[Saved data entries]
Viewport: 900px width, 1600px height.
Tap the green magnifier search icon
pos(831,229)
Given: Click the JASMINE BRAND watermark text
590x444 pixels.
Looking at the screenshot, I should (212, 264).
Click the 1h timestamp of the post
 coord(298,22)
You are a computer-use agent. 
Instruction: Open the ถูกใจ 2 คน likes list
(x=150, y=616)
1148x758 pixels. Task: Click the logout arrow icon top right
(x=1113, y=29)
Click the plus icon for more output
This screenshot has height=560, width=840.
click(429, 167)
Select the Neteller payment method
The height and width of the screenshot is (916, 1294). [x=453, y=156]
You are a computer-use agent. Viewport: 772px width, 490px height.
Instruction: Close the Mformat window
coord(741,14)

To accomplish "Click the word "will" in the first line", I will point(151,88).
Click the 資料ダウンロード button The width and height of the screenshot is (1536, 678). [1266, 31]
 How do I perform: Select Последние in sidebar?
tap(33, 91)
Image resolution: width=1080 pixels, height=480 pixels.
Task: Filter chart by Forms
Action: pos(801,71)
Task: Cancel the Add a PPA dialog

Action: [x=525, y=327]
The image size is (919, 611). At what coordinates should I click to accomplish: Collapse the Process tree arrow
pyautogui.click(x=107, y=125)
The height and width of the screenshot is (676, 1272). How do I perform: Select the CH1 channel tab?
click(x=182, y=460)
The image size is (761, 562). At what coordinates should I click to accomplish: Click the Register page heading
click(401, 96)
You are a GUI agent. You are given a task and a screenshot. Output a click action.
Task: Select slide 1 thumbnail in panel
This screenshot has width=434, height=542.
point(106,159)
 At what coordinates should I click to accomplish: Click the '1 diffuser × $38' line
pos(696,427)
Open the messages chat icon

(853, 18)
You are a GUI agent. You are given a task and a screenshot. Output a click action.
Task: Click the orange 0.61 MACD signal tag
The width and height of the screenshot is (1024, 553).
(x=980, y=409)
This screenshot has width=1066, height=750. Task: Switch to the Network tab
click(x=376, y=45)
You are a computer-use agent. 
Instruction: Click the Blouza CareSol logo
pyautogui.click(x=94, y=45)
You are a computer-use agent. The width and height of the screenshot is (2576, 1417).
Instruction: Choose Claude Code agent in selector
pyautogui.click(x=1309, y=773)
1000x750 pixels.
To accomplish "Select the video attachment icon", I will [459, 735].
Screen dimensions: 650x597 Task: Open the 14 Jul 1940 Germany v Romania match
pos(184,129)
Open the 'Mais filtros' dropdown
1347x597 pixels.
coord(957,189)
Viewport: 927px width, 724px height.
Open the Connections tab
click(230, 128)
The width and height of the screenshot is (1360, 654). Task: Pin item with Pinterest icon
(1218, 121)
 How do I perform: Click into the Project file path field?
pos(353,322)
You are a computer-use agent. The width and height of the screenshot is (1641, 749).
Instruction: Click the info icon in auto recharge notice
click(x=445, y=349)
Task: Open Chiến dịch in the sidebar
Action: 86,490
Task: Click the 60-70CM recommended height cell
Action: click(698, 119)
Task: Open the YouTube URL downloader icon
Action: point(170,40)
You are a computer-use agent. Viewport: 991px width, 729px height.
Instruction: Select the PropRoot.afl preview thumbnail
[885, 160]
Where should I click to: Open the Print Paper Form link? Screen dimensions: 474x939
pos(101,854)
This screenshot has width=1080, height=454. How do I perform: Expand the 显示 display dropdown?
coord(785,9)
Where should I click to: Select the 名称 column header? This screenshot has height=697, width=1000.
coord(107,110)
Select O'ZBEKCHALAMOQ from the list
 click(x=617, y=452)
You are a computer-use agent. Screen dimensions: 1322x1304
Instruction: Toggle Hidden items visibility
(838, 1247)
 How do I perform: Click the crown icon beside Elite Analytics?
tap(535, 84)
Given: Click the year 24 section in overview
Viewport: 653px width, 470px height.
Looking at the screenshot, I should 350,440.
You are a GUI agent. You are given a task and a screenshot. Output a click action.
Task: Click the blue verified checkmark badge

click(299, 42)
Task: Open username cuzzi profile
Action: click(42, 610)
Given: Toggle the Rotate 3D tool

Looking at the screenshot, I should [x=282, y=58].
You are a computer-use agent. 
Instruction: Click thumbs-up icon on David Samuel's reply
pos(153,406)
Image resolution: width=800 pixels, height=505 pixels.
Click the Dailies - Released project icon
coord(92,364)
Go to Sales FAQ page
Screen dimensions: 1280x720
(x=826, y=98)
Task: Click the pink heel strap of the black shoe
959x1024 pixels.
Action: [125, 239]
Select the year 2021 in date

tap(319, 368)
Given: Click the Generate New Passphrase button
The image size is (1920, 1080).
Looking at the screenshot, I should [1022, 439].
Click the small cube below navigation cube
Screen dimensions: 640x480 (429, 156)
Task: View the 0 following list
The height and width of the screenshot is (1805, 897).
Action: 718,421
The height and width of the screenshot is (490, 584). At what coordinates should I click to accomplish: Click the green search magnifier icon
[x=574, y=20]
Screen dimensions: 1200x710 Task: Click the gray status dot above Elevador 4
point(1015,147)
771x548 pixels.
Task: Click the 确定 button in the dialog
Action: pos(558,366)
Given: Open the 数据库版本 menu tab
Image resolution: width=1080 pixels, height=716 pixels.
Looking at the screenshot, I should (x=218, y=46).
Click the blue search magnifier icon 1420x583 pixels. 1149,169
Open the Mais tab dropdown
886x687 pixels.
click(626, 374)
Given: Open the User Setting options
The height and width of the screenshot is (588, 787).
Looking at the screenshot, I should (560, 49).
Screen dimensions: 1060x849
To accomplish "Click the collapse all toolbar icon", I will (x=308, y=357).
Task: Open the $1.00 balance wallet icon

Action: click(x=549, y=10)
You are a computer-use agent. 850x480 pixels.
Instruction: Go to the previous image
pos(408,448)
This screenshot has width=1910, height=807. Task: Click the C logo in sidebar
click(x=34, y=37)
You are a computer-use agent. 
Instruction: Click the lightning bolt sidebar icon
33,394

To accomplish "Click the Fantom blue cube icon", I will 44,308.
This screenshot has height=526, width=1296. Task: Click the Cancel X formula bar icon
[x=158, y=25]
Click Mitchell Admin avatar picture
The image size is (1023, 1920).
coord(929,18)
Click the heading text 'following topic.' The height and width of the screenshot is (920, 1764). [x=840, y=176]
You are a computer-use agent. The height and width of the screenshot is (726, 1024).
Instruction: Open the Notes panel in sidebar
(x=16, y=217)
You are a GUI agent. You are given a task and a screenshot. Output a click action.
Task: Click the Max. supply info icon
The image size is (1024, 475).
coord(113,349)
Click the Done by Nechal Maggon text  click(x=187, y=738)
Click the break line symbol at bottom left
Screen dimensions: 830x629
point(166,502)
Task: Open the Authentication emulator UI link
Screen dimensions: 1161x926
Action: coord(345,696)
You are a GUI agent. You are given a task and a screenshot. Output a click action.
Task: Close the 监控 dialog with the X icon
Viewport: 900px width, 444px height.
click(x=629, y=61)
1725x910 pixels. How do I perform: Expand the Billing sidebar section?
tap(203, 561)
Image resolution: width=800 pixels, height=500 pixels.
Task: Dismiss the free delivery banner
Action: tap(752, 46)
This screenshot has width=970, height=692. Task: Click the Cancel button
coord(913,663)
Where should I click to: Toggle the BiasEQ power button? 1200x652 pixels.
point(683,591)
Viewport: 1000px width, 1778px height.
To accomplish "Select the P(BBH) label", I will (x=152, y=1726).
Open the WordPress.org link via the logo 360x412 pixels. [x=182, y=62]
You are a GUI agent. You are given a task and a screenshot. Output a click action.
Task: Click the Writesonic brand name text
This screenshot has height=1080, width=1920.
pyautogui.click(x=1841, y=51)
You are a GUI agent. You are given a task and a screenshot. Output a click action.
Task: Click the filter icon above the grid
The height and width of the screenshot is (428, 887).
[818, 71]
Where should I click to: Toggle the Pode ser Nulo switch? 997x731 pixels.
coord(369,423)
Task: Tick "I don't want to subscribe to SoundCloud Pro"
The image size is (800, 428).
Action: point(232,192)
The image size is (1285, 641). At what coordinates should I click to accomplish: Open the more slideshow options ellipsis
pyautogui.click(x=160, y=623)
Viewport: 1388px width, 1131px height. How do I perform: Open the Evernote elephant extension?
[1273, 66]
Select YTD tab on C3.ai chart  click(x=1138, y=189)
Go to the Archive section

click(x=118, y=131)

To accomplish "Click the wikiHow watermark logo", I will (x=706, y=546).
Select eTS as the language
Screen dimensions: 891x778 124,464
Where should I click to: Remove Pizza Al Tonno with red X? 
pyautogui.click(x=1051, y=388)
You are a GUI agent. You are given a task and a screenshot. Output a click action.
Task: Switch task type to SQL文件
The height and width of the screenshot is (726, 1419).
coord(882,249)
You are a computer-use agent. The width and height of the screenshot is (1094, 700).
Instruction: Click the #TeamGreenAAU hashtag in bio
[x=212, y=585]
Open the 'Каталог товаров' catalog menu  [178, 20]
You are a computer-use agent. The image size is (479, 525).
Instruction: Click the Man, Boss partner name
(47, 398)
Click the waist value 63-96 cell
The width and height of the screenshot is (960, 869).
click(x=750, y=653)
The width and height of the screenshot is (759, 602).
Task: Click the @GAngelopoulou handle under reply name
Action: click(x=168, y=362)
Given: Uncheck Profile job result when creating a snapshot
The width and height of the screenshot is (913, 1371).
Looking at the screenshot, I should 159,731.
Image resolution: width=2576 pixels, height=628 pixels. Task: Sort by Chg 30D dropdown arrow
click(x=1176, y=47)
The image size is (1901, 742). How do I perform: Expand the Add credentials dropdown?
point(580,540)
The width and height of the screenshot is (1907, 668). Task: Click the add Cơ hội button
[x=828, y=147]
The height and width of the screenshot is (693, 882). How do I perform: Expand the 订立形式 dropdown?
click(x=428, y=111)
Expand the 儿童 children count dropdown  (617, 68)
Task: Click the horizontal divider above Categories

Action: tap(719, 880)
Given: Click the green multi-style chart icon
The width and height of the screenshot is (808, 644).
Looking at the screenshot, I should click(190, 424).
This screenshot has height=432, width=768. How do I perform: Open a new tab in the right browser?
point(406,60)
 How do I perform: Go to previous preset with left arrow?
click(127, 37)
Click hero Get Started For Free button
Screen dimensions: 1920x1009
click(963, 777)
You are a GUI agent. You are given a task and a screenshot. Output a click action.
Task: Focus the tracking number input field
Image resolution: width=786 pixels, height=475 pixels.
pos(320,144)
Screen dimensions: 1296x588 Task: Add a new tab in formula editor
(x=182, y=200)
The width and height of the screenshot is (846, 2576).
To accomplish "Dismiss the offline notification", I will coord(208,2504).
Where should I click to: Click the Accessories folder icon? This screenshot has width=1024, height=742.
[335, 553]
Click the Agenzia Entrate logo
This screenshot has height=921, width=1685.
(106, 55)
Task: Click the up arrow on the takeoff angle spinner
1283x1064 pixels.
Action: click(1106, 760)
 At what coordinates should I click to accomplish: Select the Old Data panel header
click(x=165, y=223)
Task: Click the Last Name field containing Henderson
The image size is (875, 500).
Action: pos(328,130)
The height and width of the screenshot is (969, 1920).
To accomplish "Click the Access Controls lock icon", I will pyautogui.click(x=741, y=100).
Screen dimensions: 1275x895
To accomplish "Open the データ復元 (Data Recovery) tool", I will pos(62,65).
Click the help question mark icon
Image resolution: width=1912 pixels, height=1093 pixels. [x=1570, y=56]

→ TASK REQUIREMENTS:
Lines from the first one above through the line containing "You are a computer-use agent. Viewport: 772px" are to be retyped exactly, both included, and nothing more.

→ REPLY:
Viewport: 900px width, 1600px height.
Tap the green magnifier search icon
pos(831,229)
Given: Click the JASMINE BRAND watermark text
590x444 pixels.
Looking at the screenshot, I should (212, 264).
Click the 1h timestamp of the post
 coord(298,22)
You are a computer-use agent. 
Instruction: Open the ถูกใจ 2 คน likes list
(x=150, y=616)
1148x758 pixels. Task: Click the logout arrow icon top right
(x=1113, y=29)
Click the plus icon for more output
This screenshot has height=560, width=840.
click(429, 167)
Select the Neteller payment method
The height and width of the screenshot is (916, 1294). [x=453, y=156]
You are a computer-use agent. Viewport: 772px width, 490px height.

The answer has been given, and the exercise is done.